A few months ago, I upgraded my Raspberry Pi 3 home server to the latest model. With a faster CPU and significantly more RAM, the Pi 4 proves ideal for running networking services. Raspberry Pis are especially appealing as servers due to their compact design and low power consumption.
Over time, I kept adding more networking services to the Pi 4. Now, it hosts a number of different services, including NFS, Gitea, PostgreSQL, Docker Registry, Bitwarden and nginx. The old Pi 3 is still in use and functions as a secondary server for off-site backups.
This article discusses my Pi 4 setup and some of the issues I encountered.
I installed Alpine Linux 3.12 which is a lightweight and security-oriented Linux distribution. It features a recent 64-bit kernel (5.4.72-0-rpi4) and is straightforward to maintain. The system's boot and root partition reside on a 16 GB MicroSDHC card.
Most of the services run as Docker containers to isolate them from the base system. All data for Docker are stored on an external SSD, a SanDisk Ultra II SSD 240 GB. For additional security, the ext4 partition on the SSD is encrypted via LUKS. The SSD is connected to an ELUTENG USB 3.0 SATA Adapter (
174c:55aa) which is popular within the Raspberry Pi community.
Although the latest Pi 4 firmware supports booting from SSD, I decided to keep the root system on an SD card. This allows for quick hot-swapping in case of disk failures as we will see.
To run the simulations for my MSc thesis, I also overclocked the CPU to 2 GHz which improves the performance. A heatsink was necessary to keep the temperature under control.

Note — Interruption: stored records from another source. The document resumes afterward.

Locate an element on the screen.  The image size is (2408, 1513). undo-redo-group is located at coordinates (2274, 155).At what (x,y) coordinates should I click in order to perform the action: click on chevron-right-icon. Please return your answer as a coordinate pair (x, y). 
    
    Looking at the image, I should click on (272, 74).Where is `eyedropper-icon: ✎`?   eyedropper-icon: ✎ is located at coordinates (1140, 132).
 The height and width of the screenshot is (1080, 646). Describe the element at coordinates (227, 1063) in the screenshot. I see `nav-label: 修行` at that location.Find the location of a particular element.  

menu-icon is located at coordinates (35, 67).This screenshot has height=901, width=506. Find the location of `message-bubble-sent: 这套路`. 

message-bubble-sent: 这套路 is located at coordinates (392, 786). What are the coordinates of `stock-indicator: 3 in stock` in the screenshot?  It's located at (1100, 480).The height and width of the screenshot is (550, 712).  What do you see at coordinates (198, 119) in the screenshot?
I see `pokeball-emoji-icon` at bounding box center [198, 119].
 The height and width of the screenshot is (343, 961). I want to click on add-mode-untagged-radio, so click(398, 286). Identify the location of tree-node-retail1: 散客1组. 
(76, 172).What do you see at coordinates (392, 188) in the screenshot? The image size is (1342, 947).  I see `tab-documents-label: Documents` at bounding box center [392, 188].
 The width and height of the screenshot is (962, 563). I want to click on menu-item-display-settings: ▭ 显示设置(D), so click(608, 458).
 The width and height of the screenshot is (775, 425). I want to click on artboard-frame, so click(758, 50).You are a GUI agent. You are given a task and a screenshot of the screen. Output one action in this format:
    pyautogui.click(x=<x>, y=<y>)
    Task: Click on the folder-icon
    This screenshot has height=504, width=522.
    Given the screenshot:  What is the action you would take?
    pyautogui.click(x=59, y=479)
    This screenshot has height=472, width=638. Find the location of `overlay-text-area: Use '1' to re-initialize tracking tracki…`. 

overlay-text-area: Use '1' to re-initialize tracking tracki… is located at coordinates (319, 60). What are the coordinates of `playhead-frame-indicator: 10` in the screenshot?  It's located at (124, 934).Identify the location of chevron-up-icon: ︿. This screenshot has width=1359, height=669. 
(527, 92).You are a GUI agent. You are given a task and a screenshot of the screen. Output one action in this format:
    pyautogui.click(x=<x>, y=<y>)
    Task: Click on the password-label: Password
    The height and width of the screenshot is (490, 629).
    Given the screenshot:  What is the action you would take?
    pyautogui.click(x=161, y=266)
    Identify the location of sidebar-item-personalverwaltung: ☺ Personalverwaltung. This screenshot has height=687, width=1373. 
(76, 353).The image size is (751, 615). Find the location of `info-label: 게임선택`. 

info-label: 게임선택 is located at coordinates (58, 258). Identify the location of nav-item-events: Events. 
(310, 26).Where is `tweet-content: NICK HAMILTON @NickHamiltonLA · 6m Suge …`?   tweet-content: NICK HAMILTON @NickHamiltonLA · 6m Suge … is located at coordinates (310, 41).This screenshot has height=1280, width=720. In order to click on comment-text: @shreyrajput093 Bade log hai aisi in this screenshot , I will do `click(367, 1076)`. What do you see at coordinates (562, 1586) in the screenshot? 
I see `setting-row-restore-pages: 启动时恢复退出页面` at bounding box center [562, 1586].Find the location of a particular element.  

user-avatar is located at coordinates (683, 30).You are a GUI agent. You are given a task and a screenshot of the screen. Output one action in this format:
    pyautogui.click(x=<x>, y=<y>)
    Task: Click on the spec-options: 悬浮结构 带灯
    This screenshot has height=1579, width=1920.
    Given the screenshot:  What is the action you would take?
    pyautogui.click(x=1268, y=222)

The entire setup has been running stable for two months — until today. I set out to copy 20 GB to the external drive via NFS. The
cp command worked fine for a few minutes, but stopped suddenly. Checking the kernel logs with
dmesg, I was presented with a long list of errors, the first ones being:
[347246.330762] usb 2-2: USB disconnect, device number 2 [347246.331921] sd 0:0:0:0: [sda] tag#11 uas_zap_pending 0 uas-tag 1 inflight: CMD [347246.331928] sd 0:0:0:0: [sda] tag#11 CDB: opcode=0x2a 2a 00 13 e1 78 00 00 04 00 00 [347246.331934] sd 0:0:0:0: [sda] tag#10 uas_zap_pending 0 uas-tag 2 inflight: CMD [347246.331938] sd 0:0:0:0: [sda] tag#10 CDB: opcode=0x2a 2a 00 13 e1 70 00 00 04 00 00
The messages do suggest a link to UAS which is known to be problematic. I henceforth disabled it and tried again.
At first, it seemed to have solved the problem. After waiting some more time, the transfer interrupted again, but now the errors looked rather different:
[ 1202.420030] sd 0:0:0:0: [sda] Synchronizing SCSI cache [ 1202.426346] blk_update_request: I/O error, dev sda, sector 379438080 op 0x1:(WRITE) flags 0x4800 phys_seg 43 prio class 0 [ 1202.426378] blk_update_request: I/O error, dev sda, sector 379438592 op 0x1:(WRITE) flags 0x4800 phys_seg 64 prio class 0 [ 1202.426409] blk_update_request: I/O error, dev sda, sector 379439104 op 0x1:(WRITE) flags 0x4800 phys_seg 64 prio class 0 [ 1202.426514] sd 0:0:0:0: [sda] Synchronize Cache(10) failed: Result: hostbyte=0x01 driverbyte=0x00
After some more research, I found this issue which suggests that overclocking could be the root cause. However, more conservative settings (
over_voltage=2) did not improve the situation either.
Next, I decided to investigate whether a hardware fault could be at play since some users reported that "blk_update_request: I/O error" occurs with HDDs on x86 PCs. So I attached a different SSD (Crucial BX500) and copying 20 GB was indeed successful. It even worked with the CPU overclocked to 2 GHz (
arm_freq=2000) and with UAS enabled.
Curiously, connected to a laptop, the faulty (?) SanDisk SSD did not exhibit any of the issues that occurred with the Pi 4. Sustained writes of 40 GB+ were unproblematic and
smartctl did not report any suspicious values either.
These findings demonstrate the importance of extensively testing storage before using it in production. External storage is notoriously finicky on single-board computers. While I had been running long simulations as well as various Docker services, none of these wrote sufficient data to trigger the erroneous disk behaviour. Gladly, the SSD was in intact after all and any lost critical data would have been backed up to a second Pi with a nightly job.